[Vm-dev] image format suggestion (was: blog post)

Fri Sep 13 00:03:53 UTC 2013

Eliot,
>     I've just written a blog post on progress with Spur, which is my nickname
> for a new memory manager for the Cog VM.  I hope it'll be interesting.-- 

It is very interesting! Congratulations on your new design. Instead of
commenting on it, however, I would like to suggest that since this work
will probably force you to change the image file format anyway you might
consider making even more changes.

Given the current speeds of processors and disks, I don't think there is
much to be gained by having the file be as close to a pure memory dump
as possible. I have considered formats that require a little more
processing in my own designs. For Neo Smalltalk, for example, I wanted
to be able to load the same image into a 16 bit, a 32 bit and a 36 bit
processor. The encoding was based on a compact representation for
"infinite" lenght integers.

Here is a quick and dirty example (not what I actually used - I would
have to dig through my old emails to find the various designs): imagine
that four bits encode:

0, 1, 2, 3,
4, 5, 6, 7,
next 8 bits are the number,
next 16 bits are the number,
next 24 bits are the number,
next 32 bits are the number,
next 8 bits are the negative of the number,
next 4 bits encode -3 to -18
-,2 ,-1

In the case of "next 8 bits are the number" or "next 8 bits are the
negative of the number", when the 8 bits are 0 to 7 they are interpreted
as "the next N+1 bytes are the size of the number". So this can encode a
number which fills all of a 64 bit processors virtual memory with just
9.5 bytes of overhead.

Given a number like this, different processors might deal with them
differently when reading them in. The number 11 (encoded in 12 bits)
would be a SmallInteger when read by a 16 or 32 bit processor while the
number one million (encoded in 28 bits) would become a
LargePositiveInteger in the 16 bit processor but still a SmallInteger on
the 32 bit one.

Object pointers were encoded as the number indicating how many object
back to look in the object table. Most object pointers are backwards and
the scheme describes uses fewer bits for positive numbers. With direct
pointers instead of an object table you could just subtract the oop from
the current object's oop and divide by the number of bytes per word.

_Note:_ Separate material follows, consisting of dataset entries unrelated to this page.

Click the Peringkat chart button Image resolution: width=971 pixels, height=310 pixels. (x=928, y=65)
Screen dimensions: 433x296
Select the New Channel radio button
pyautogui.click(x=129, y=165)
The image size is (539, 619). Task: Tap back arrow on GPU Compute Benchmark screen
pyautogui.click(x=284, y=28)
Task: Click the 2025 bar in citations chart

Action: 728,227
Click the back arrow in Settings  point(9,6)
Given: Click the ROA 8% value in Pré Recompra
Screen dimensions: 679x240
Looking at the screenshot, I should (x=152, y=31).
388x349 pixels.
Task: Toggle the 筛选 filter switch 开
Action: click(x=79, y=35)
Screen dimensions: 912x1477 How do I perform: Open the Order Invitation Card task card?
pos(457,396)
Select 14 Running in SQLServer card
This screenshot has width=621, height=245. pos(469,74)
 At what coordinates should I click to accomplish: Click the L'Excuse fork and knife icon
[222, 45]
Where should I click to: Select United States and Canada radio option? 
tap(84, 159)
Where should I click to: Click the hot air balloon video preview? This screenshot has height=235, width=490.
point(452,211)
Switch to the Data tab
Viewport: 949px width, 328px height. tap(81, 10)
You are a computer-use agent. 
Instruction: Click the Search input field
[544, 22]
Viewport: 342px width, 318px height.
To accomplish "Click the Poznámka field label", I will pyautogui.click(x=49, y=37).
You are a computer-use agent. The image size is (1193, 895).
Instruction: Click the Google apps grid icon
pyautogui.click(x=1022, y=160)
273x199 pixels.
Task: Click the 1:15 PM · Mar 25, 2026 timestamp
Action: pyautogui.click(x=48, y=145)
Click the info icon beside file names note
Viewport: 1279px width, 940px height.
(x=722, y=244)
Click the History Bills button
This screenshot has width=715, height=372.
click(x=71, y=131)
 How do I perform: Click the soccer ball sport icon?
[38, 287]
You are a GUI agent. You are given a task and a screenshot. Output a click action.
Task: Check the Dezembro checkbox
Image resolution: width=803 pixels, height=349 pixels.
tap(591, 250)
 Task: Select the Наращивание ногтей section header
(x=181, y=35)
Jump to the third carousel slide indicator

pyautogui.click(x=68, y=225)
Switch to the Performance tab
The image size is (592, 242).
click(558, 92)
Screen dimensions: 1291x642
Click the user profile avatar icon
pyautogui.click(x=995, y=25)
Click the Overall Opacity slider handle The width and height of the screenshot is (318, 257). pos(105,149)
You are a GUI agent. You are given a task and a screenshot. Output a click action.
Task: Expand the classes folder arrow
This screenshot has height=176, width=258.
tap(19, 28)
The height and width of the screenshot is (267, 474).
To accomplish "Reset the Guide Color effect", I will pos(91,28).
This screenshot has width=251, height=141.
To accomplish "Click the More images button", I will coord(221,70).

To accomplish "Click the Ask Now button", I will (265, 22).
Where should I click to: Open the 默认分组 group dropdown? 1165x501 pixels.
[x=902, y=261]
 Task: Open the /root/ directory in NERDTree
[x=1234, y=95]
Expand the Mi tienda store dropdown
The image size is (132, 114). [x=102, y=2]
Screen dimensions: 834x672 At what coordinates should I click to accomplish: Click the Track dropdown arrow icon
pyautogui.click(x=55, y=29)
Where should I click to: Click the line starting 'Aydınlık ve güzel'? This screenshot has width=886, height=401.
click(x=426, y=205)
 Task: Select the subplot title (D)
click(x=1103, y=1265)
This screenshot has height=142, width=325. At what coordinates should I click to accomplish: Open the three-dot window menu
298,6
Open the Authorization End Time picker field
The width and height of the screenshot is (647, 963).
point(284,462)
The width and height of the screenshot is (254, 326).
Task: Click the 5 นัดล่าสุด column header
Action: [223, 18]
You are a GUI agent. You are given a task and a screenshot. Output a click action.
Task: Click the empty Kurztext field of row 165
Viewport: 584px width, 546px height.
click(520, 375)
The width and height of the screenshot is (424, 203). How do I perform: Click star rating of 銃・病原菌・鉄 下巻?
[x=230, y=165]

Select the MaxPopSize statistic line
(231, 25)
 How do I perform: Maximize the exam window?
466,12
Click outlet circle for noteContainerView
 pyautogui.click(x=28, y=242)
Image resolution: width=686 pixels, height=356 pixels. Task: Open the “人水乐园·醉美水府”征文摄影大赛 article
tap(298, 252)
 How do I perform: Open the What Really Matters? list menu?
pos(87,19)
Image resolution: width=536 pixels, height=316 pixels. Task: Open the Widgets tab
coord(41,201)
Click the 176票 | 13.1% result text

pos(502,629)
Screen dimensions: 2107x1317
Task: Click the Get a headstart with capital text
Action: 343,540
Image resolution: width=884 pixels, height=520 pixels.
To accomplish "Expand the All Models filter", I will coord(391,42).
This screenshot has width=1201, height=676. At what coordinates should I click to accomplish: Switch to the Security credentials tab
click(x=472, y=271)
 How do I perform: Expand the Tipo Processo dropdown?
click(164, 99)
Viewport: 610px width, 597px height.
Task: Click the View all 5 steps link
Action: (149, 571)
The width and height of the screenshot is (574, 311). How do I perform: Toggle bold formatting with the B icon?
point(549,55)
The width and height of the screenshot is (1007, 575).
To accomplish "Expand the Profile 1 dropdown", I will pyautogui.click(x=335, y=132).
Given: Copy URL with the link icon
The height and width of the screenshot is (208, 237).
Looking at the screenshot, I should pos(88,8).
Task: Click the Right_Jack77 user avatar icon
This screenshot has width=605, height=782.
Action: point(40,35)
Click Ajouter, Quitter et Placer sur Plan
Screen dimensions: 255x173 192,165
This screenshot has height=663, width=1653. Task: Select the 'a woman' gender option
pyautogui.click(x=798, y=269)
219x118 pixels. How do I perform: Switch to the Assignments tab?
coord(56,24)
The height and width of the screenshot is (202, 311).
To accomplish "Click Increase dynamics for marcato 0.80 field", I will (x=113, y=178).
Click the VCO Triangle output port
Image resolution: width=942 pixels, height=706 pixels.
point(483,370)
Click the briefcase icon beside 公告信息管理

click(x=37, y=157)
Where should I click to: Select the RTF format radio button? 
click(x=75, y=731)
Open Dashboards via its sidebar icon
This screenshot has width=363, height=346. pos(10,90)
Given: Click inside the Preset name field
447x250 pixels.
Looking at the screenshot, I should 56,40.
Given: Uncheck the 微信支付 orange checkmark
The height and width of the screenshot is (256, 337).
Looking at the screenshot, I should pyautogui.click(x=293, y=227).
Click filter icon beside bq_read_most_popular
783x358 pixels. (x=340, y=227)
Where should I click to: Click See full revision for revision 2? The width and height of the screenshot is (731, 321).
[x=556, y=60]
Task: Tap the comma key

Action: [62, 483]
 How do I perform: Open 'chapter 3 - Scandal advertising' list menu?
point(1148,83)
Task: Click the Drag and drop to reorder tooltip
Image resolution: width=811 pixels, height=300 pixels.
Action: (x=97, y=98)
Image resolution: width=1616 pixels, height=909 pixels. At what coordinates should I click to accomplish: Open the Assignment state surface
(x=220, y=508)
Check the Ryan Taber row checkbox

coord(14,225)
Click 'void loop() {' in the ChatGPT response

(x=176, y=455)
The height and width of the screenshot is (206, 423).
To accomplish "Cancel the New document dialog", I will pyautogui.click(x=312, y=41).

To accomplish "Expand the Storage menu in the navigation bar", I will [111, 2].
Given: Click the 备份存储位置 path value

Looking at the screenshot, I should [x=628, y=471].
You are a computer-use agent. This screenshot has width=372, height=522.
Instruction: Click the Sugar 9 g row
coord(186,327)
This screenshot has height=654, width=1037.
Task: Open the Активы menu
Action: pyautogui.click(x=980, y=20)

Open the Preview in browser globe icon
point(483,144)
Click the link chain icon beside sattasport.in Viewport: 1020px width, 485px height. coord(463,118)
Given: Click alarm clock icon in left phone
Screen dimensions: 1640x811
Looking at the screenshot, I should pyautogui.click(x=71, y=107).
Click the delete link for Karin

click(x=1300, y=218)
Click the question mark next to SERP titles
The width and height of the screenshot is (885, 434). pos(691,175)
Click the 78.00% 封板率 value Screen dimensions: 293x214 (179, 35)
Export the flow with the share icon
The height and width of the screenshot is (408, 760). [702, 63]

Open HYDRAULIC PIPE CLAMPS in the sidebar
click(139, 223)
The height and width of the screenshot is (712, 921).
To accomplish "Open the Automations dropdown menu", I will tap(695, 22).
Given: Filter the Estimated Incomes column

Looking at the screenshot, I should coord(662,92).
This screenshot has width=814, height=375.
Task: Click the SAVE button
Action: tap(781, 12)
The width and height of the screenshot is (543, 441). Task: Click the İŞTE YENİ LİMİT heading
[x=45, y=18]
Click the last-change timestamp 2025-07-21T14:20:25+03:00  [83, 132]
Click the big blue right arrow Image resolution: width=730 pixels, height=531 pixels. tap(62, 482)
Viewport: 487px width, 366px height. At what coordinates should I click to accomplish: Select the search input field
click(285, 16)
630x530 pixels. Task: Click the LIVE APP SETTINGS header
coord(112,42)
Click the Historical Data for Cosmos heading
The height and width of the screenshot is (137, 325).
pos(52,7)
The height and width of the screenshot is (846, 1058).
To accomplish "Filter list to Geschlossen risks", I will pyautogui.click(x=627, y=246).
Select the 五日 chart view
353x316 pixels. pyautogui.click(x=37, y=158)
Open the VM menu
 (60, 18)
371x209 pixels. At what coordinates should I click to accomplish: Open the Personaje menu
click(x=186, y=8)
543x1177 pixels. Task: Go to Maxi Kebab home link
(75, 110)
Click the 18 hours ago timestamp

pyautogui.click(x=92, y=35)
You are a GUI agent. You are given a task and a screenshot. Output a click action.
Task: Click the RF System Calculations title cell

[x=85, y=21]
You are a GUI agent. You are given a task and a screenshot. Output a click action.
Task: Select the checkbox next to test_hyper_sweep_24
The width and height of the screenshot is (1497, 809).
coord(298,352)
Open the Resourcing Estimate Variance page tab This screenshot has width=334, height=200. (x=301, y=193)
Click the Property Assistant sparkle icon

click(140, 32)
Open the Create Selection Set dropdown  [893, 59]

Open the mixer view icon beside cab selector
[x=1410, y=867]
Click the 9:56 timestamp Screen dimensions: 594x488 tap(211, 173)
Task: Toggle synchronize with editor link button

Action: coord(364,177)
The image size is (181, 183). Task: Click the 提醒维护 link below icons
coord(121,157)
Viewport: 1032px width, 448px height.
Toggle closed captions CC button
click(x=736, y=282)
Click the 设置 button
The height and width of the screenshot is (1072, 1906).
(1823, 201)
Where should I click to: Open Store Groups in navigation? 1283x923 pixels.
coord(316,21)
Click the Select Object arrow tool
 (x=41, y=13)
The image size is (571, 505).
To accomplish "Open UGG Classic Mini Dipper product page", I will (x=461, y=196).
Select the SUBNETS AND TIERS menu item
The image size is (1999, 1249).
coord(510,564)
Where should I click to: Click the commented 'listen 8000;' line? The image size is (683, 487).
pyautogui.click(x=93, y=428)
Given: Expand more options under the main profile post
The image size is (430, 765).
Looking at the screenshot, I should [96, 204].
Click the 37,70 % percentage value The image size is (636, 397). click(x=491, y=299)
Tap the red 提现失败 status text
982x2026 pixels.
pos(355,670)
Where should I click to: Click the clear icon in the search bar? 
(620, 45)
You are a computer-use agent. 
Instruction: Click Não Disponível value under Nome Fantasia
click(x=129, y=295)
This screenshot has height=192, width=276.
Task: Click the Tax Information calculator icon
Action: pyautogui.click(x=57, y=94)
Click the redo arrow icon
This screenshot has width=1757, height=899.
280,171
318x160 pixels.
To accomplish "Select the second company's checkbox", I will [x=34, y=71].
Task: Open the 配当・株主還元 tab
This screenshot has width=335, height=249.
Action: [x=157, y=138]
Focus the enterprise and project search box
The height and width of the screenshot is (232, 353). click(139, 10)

I also used a single very large number to represent the content of a
string or a bitmap.

Given that both oops and immediate values are represented in the same
way, objects that allow both have to indicate which is which. One option
is to add a single long integer with one tag bit per slot. to the
object's representation. For Spur you would need 2 (or more?) tag bits
per slot. The 36 bit version of Neo Smalltalk had 4 tag bits per slot,
so that is what the 16 and 32 bit versions used too.

These details don't matter - the important thing is that if it is
possible to have a single image file format for Spur that works in both
32 and 64 bit VMs it would be nice to do it.

-- Jecel